=== Section Start ===

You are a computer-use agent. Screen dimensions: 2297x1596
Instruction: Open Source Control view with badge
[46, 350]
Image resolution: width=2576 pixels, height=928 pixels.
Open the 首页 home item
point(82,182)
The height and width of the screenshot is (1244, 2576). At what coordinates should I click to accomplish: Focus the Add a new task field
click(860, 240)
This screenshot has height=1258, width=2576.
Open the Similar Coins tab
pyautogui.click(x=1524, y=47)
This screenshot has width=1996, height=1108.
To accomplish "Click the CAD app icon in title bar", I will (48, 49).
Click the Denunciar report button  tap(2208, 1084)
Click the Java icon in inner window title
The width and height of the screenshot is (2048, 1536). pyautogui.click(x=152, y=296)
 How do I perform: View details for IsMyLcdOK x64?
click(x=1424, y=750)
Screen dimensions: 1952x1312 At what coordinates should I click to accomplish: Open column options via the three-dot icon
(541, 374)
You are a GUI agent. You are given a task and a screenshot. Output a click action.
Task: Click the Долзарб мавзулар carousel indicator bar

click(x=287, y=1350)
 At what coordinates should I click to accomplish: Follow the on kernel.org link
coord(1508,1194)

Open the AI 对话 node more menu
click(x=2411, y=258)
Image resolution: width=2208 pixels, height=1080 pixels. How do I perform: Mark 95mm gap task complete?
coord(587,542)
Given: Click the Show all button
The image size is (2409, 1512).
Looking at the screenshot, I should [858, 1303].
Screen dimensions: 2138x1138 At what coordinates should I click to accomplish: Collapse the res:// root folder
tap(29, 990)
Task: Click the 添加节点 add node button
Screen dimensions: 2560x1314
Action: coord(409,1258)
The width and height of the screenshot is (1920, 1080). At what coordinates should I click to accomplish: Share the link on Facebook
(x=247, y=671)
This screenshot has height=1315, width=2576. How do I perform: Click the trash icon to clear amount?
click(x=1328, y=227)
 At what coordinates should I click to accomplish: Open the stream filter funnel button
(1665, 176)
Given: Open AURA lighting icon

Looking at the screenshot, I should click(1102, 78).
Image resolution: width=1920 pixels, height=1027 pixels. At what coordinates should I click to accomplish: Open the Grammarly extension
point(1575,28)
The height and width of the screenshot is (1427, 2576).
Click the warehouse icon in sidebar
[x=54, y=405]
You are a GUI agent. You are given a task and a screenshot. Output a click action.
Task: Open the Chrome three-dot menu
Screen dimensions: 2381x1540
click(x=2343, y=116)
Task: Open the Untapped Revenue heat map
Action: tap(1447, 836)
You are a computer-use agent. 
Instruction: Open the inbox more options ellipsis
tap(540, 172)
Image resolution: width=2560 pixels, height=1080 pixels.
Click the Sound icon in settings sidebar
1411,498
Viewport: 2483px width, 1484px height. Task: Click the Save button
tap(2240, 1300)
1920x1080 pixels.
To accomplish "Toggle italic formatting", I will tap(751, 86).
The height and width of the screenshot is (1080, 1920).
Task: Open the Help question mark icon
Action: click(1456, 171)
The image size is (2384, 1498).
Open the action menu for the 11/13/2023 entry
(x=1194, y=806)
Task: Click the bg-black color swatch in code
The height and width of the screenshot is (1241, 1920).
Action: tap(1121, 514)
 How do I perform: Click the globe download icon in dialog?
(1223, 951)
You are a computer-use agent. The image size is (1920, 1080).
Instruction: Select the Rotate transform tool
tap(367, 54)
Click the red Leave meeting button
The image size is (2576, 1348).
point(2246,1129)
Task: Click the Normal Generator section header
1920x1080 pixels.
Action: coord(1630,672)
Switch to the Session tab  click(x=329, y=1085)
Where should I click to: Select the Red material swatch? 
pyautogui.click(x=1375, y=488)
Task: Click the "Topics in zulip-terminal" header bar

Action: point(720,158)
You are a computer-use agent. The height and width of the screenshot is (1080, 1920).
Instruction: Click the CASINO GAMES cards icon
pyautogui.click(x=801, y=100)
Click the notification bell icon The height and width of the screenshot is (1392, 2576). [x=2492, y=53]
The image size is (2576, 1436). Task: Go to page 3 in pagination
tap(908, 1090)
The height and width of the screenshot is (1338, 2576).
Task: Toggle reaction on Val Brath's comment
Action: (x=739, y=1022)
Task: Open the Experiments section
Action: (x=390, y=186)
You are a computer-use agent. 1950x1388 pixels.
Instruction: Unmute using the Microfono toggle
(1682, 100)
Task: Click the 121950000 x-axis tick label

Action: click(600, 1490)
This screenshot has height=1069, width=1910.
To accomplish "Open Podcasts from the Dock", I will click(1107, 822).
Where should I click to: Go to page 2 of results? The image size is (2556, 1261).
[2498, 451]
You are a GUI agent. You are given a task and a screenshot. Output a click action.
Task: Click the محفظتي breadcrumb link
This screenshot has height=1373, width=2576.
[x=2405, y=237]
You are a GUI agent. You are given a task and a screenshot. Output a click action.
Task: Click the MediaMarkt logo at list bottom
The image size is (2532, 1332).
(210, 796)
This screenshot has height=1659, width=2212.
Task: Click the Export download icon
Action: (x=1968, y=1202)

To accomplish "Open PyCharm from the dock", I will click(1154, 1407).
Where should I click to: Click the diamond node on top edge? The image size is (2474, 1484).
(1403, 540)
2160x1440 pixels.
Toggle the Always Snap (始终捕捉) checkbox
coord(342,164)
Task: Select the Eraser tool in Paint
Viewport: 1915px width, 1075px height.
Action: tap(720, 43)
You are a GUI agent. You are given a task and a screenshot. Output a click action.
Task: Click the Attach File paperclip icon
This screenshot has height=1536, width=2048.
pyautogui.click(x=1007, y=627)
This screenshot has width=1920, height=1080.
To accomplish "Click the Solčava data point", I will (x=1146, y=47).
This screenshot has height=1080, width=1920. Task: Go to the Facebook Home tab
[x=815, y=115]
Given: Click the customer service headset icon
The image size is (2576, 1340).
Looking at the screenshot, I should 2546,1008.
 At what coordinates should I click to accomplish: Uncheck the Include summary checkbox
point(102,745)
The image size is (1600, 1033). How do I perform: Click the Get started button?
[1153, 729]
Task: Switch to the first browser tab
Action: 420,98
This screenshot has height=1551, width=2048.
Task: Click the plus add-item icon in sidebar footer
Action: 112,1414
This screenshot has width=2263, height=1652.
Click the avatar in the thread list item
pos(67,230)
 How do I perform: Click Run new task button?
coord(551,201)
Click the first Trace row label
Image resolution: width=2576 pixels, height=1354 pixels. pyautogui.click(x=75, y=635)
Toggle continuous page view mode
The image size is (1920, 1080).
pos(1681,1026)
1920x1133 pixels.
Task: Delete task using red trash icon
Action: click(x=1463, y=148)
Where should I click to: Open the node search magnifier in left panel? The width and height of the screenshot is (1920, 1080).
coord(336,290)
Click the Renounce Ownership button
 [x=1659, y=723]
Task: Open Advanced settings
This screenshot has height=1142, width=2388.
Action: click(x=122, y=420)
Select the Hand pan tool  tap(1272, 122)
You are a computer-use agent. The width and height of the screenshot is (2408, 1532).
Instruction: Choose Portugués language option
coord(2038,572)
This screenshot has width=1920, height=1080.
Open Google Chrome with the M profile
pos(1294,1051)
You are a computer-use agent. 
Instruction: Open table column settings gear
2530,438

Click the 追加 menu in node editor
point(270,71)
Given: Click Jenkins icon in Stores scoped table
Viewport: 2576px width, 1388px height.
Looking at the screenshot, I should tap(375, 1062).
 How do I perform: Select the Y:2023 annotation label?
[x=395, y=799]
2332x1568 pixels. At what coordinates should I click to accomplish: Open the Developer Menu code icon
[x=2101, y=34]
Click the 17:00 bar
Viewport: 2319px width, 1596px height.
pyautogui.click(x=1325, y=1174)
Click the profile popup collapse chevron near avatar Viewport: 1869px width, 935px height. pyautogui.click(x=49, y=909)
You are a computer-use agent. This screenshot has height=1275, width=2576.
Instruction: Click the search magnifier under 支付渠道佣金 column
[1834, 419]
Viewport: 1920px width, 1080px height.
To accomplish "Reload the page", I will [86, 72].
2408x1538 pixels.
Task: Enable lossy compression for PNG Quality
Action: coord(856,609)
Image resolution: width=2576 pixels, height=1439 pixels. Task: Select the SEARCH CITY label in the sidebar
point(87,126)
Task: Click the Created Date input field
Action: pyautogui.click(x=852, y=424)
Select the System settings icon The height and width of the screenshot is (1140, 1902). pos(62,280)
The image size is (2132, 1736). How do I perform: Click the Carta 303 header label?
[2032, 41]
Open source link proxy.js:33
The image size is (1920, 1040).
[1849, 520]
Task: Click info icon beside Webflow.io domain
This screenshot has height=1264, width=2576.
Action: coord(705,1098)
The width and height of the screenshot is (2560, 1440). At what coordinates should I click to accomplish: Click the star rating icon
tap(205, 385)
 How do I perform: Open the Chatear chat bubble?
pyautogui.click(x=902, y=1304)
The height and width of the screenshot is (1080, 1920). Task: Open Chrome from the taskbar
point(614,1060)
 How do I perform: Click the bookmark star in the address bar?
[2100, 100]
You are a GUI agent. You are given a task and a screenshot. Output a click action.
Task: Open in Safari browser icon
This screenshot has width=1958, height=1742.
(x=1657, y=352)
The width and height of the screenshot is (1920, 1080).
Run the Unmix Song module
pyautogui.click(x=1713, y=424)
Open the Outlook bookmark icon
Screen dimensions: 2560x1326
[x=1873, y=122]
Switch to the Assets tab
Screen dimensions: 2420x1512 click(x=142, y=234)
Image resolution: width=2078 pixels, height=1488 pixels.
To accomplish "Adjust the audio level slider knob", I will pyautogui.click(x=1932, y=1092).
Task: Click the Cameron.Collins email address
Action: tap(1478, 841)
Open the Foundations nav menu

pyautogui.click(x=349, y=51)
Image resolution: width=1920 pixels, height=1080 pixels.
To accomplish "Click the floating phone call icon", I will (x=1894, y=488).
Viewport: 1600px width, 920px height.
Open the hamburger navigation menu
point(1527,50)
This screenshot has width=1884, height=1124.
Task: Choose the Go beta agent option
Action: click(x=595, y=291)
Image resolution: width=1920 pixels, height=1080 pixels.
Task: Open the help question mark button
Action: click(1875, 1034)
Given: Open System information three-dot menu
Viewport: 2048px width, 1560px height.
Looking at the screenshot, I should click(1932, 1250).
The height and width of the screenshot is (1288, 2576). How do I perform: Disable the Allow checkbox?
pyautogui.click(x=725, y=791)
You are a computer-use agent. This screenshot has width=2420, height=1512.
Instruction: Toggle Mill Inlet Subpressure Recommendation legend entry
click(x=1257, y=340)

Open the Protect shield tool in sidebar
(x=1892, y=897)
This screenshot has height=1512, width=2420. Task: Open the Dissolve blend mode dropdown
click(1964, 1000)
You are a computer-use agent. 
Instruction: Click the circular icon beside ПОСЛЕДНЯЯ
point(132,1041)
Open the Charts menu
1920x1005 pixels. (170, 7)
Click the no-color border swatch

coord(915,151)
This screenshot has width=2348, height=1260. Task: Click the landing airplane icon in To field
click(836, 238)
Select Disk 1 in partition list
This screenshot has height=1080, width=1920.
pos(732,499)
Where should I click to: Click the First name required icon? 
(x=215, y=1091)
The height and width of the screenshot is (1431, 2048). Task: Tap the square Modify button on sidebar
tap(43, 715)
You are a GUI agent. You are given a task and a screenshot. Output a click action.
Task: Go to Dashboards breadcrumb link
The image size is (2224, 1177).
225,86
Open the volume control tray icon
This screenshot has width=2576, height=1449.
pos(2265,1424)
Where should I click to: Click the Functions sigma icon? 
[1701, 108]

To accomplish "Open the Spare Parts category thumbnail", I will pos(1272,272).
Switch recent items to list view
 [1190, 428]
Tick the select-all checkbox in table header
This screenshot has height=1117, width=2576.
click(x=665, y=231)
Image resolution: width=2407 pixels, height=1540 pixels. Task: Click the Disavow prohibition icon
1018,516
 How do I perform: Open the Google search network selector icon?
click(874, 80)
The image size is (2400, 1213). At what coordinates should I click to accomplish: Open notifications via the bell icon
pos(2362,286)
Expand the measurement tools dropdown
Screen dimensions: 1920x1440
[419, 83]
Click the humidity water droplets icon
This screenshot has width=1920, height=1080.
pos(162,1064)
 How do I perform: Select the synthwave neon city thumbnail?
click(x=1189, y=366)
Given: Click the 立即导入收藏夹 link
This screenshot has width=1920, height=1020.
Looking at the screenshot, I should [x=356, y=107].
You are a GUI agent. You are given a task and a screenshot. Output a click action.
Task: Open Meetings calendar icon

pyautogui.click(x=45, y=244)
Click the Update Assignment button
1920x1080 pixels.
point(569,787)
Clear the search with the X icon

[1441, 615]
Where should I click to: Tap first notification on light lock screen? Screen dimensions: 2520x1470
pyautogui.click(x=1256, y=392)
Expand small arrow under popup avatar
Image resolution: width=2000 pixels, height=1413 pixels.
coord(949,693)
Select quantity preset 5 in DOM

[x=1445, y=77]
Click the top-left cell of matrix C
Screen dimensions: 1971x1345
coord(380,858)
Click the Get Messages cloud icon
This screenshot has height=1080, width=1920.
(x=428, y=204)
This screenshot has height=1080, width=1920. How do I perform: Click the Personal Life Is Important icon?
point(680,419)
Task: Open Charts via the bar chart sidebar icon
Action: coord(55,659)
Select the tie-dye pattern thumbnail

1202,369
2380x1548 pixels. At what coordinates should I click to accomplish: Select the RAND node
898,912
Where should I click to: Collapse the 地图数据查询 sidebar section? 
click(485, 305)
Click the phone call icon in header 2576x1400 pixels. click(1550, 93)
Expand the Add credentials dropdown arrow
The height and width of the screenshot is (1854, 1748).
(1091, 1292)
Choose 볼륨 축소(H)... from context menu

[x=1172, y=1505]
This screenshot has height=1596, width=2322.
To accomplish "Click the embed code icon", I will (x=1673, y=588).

=== Section End ===

- [EXERCISE BRIEF]: Each line above that contains "breadcrumb" must be copied out.

- [WORKED SOLUTION]:
Task: Click the محفظتي breadcrumb link
Task: Go to Dashboards breadcrumb link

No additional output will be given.